Data records:
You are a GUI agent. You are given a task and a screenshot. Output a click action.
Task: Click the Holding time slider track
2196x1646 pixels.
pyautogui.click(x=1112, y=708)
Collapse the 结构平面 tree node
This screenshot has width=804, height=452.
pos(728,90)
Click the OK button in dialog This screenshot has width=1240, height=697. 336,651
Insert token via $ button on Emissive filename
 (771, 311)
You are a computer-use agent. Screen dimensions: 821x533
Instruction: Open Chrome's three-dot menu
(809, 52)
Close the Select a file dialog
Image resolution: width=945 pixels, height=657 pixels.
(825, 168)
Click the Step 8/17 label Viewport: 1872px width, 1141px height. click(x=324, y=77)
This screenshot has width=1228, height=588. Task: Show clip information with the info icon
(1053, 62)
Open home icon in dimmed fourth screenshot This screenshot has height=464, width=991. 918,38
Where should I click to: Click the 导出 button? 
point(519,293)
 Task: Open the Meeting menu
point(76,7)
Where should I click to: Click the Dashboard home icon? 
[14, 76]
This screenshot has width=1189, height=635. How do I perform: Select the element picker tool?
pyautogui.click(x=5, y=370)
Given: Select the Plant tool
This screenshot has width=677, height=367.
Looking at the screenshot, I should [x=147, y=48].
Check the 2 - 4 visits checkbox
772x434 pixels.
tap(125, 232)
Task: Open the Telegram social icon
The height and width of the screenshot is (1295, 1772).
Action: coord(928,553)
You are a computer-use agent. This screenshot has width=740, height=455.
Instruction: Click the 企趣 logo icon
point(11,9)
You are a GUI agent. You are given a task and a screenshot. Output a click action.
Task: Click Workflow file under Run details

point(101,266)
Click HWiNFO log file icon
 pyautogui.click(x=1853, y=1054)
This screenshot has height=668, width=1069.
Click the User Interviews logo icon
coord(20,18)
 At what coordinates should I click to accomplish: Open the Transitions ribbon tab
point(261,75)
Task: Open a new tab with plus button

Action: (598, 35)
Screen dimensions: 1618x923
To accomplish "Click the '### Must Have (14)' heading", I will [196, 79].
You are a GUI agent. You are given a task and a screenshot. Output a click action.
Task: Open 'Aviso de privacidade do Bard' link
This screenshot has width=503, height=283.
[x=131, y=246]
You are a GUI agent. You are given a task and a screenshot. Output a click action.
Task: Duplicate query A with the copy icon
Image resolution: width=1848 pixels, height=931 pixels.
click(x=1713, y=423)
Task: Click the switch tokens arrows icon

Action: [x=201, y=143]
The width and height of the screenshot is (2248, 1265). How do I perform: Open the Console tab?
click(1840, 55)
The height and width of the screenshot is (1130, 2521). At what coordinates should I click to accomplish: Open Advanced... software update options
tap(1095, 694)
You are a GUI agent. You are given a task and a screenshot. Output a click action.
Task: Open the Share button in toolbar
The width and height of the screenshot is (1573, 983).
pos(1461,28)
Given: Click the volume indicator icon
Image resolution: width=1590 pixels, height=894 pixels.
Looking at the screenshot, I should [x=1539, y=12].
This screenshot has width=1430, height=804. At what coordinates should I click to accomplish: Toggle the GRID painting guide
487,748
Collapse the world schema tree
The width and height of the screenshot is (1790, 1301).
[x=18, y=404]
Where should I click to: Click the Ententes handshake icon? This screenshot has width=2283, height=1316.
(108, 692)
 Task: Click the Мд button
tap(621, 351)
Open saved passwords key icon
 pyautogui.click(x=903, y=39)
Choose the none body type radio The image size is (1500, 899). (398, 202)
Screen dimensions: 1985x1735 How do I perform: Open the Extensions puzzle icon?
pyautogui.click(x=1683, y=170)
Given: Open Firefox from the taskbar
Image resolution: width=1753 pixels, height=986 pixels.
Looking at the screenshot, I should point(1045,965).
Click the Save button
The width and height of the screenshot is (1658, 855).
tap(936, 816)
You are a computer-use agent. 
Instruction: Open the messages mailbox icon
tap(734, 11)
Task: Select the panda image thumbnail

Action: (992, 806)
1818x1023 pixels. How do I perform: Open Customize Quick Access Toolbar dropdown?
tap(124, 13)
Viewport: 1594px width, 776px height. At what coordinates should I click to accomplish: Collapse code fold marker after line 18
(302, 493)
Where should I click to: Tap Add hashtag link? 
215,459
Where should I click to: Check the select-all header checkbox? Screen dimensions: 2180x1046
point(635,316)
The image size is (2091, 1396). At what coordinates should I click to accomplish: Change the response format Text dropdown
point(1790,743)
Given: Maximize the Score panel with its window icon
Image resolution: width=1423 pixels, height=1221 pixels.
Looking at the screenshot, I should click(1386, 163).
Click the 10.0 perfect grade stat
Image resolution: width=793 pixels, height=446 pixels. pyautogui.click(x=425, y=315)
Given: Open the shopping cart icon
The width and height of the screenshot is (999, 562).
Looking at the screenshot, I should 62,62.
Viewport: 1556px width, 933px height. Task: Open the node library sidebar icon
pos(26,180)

| Aim of the task |
Letter for letter, copy all of the entries above.

| Task output |
You are a GUI agent. You are given a task and a screenshot. Output a click action.
Task: Click the Holding time slider track
2196x1646 pixels.
pyautogui.click(x=1112, y=708)
Collapse the 结构平面 tree node
This screenshot has width=804, height=452.
pos(728,90)
Click the OK button in dialog This screenshot has width=1240, height=697. 336,651
Insert token via $ button on Emissive filename
 (771, 311)
You are a computer-use agent. Screen dimensions: 821x533
Instruction: Open Chrome's three-dot menu
(809, 52)
Close the Select a file dialog
Image resolution: width=945 pixels, height=657 pixels.
(825, 168)
Click the Step 8/17 label Viewport: 1872px width, 1141px height. click(x=324, y=77)
This screenshot has width=1228, height=588. Task: Show clip information with the info icon
(1053, 62)
Open home icon in dimmed fourth screenshot This screenshot has height=464, width=991. 918,38
Where should I click to: Click the 导出 button? 
point(519,293)
 Task: Open the Meeting menu
point(76,7)
Where should I click to: Click the Dashboard home icon? 
[14, 76]
This screenshot has width=1189, height=635. How do I perform: Select the element picker tool?
pyautogui.click(x=5, y=370)
Given: Select the Plant tool
This screenshot has width=677, height=367.
Looking at the screenshot, I should [x=147, y=48].
Check the 2 - 4 visits checkbox
772x434 pixels.
tap(125, 232)
Task: Open the Telegram social icon
The height and width of the screenshot is (1295, 1772).
Action: coord(928,553)
You are a computer-use agent. This screenshot has width=740, height=455.
Instruction: Click the 企趣 logo icon
point(11,9)
You are a GUI agent. You are given a task and a screenshot. Output a click action.
Task: Click Workflow file under Run details

point(101,266)
Click HWiNFO log file icon
 pyautogui.click(x=1853, y=1054)
This screenshot has height=668, width=1069.
Click the User Interviews logo icon
coord(20,18)
 At what coordinates should I click to accomplish: Open the Transitions ribbon tab
point(261,75)
Task: Open a new tab with plus button

Action: (598, 35)
Screen dimensions: 1618x923
To accomplish "Click the '### Must Have (14)' heading", I will [196, 79].
You are a GUI agent. You are given a task and a screenshot. Output a click action.
Task: Open 'Aviso de privacidade do Bard' link
This screenshot has width=503, height=283.
[x=131, y=246]
You are a GUI agent. You are given a task and a screenshot. Output a click action.
Task: Duplicate query A with the copy icon
Image resolution: width=1848 pixels, height=931 pixels.
click(x=1713, y=423)
Task: Click the switch tokens arrows icon

Action: [x=201, y=143]
The width and height of the screenshot is (2248, 1265). How do I perform: Open the Console tab?
click(1840, 55)
The height and width of the screenshot is (1130, 2521). At what coordinates should I click to accomplish: Open Advanced... software update options
tap(1095, 694)
You are a GUI agent. You are given a task and a screenshot. Output a click action.
Task: Open the Share button in toolbar
The width and height of the screenshot is (1573, 983).
pos(1461,28)
Given: Click the volume indicator icon
Image resolution: width=1590 pixels, height=894 pixels.
Looking at the screenshot, I should [x=1539, y=12].
This screenshot has width=1430, height=804. At what coordinates should I click to accomplish: Toggle the GRID painting guide
487,748
Collapse the world schema tree
The width and height of the screenshot is (1790, 1301).
[x=18, y=404]
Where should I click to: Click the Ententes handshake icon? This screenshot has width=2283, height=1316.
(108, 692)
 Task: Click the Мд button
tap(621, 351)
Open saved passwords key icon
 pyautogui.click(x=903, y=39)
Choose the none body type radio The image size is (1500, 899). (398, 202)
Screen dimensions: 1985x1735 How do I perform: Open the Extensions puzzle icon?
pyautogui.click(x=1683, y=170)
Given: Open Firefox from the taskbar
Image resolution: width=1753 pixels, height=986 pixels.
Looking at the screenshot, I should point(1045,965).
Click the Save button
The width and height of the screenshot is (1658, 855).
tap(936, 816)
You are a computer-use agent. 
Instruction: Open the messages mailbox icon
tap(734, 11)
Task: Select the panda image thumbnail

Action: (992, 806)
1818x1023 pixels. How do I perform: Open Customize Quick Access Toolbar dropdown?
tap(124, 13)
Viewport: 1594px width, 776px height. At what coordinates should I click to accomplish: Collapse code fold marker after line 18
(302, 493)
Where should I click to: Tap Add hashtag link? 
215,459
Where should I click to: Check the select-all header checkbox? Screen dimensions: 2180x1046
point(635,316)
The image size is (2091, 1396). At what coordinates should I click to accomplish: Change the response format Text dropdown
point(1790,743)
Given: Maximize the Score panel with its window icon
Image resolution: width=1423 pixels, height=1221 pixels.
Looking at the screenshot, I should click(1386, 163).
Click the 10.0 perfect grade stat
Image resolution: width=793 pixels, height=446 pixels. pyautogui.click(x=425, y=315)
Given: Open the shopping cart icon
The width and height of the screenshot is (999, 562).
Looking at the screenshot, I should 62,62.
Viewport: 1556px width, 933px height. Task: Open the node library sidebar icon
pos(26,180)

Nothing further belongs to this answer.